[Data for processing]:
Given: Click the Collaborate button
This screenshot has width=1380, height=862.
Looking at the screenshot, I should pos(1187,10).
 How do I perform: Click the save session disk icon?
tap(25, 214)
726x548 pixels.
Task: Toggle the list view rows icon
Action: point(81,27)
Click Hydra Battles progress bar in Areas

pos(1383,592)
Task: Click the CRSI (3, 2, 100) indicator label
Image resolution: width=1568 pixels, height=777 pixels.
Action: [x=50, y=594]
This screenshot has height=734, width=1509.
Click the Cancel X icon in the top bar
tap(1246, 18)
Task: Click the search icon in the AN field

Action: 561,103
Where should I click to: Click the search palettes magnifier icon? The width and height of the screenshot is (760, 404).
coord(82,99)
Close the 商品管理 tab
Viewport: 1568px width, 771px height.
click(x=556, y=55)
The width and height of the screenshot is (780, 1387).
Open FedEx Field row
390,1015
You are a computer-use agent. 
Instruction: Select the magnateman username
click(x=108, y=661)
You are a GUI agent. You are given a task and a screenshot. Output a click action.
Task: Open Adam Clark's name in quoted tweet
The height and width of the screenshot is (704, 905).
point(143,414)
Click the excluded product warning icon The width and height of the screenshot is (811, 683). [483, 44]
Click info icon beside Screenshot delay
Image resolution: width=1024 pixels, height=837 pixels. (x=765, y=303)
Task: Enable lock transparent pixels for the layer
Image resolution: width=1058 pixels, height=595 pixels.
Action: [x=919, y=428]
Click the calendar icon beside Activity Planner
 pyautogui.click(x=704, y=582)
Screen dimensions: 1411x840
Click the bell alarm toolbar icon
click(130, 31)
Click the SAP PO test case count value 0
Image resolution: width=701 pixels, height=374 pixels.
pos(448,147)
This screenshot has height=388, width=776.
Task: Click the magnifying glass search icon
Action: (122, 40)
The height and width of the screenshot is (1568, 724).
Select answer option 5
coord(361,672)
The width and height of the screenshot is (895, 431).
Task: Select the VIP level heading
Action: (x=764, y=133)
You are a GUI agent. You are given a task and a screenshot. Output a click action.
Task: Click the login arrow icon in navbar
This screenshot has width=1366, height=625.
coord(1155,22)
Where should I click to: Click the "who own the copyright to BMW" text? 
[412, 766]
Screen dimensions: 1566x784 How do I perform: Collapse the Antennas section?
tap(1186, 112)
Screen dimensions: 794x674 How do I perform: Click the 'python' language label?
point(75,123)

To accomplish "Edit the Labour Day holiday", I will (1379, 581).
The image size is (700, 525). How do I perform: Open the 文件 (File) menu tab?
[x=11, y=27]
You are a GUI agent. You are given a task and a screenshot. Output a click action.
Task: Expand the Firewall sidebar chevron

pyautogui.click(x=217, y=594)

[Problem details]: For this task, set down the entire listing word for word.

[Output of the task]:
Given: Click the Collaborate button
This screenshot has width=1380, height=862.
Looking at the screenshot, I should pos(1187,10).
 How do I perform: Click the save session disk icon?
tap(25, 214)
726x548 pixels.
Task: Toggle the list view rows icon
Action: point(81,27)
Click Hydra Battles progress bar in Areas

pos(1383,592)
Task: Click the CRSI (3, 2, 100) indicator label
Image resolution: width=1568 pixels, height=777 pixels.
Action: [x=50, y=594]
This screenshot has height=734, width=1509.
Click the Cancel X icon in the top bar
tap(1246, 18)
Task: Click the search icon in the AN field

Action: 561,103
Where should I click to: Click the search palettes magnifier icon? The width and height of the screenshot is (760, 404).
coord(82,99)
Close the 商品管理 tab
Viewport: 1568px width, 771px height.
click(x=556, y=55)
The width and height of the screenshot is (780, 1387).
Open FedEx Field row
390,1015
You are a computer-use agent. 
Instruction: Select the magnateman username
click(x=108, y=661)
You are a GUI agent. You are given a task and a screenshot. Output a click action.
Task: Open Adam Clark's name in quoted tweet
The height and width of the screenshot is (704, 905).
point(143,414)
Click the excluded product warning icon The width and height of the screenshot is (811, 683). [483, 44]
Click info icon beside Screenshot delay
Image resolution: width=1024 pixels, height=837 pixels. (x=765, y=303)
Task: Enable lock transparent pixels for the layer
Image resolution: width=1058 pixels, height=595 pixels.
Action: [x=919, y=428]
Click the calendar icon beside Activity Planner
 pyautogui.click(x=704, y=582)
Screen dimensions: 1411x840
Click the bell alarm toolbar icon
click(130, 31)
Click the SAP PO test case count value 0
Image resolution: width=701 pixels, height=374 pixels.
pos(448,147)
This screenshot has height=388, width=776.
Task: Click the magnifying glass search icon
Action: (122, 40)
The height and width of the screenshot is (1568, 724).
Select answer option 5
coord(361,672)
The width and height of the screenshot is (895, 431).
Task: Select the VIP level heading
Action: (x=764, y=133)
You are a GUI agent. You are given a task and a screenshot. Output a click action.
Task: Click the login arrow icon in navbar
This screenshot has width=1366, height=625.
coord(1155,22)
Where should I click to: Click the "who own the copyright to BMW" text? 
[412, 766]
Screen dimensions: 1566x784 How do I perform: Collapse the Antennas section?
tap(1186, 112)
Screen dimensions: 794x674 How do I perform: Click the 'python' language label?
point(75,123)

To accomplish "Edit the Labour Day holiday", I will (1379, 581).
The image size is (700, 525). How do I perform: Open the 文件 (File) menu tab?
[x=11, y=27]
You are a GUI agent. You are given a task and a screenshot. Output a click action.
Task: Expand the Firewall sidebar chevron

pyautogui.click(x=217, y=594)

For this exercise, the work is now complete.